(Stored items)

[Start of section]

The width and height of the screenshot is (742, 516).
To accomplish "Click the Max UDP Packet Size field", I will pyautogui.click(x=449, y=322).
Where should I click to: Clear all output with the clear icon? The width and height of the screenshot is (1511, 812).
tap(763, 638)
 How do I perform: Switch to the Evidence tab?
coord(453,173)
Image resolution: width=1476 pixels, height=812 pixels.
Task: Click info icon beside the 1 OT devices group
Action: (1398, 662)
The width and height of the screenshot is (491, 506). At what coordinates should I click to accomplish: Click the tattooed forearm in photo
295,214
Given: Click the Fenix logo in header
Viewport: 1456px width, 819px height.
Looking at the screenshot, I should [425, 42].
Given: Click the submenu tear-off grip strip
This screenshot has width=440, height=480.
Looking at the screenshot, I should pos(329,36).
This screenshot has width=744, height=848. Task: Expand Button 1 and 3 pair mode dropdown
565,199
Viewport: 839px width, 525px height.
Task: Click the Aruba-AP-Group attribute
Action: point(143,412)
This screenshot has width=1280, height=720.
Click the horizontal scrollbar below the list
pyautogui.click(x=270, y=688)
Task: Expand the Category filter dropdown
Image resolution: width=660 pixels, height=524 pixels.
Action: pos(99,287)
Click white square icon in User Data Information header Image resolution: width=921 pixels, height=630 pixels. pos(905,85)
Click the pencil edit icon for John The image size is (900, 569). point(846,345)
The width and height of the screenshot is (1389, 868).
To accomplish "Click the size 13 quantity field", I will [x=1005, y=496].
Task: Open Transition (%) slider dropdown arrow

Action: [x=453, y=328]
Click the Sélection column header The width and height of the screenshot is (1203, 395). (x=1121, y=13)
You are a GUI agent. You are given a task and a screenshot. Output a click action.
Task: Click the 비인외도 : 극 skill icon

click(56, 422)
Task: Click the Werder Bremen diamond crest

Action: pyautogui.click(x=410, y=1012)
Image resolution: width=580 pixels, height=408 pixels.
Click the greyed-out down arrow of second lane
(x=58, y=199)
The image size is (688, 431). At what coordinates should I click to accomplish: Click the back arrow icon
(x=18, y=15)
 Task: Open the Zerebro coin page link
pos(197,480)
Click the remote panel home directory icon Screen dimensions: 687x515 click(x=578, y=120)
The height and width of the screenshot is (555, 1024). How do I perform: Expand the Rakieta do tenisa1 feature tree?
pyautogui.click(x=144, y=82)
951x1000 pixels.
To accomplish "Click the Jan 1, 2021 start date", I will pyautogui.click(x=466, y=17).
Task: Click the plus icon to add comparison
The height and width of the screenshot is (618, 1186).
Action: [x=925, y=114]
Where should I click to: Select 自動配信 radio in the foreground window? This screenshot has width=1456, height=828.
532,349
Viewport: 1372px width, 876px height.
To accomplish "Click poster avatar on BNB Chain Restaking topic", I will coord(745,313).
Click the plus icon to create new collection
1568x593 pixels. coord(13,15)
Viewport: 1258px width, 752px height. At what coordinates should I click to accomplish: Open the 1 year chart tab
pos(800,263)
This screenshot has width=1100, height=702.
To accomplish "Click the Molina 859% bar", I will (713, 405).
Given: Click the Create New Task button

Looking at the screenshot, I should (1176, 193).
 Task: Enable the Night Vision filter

[End of section]

Say how many lines of the preceding data include the word "header". The number is the whole answer.

Solution to this task —
3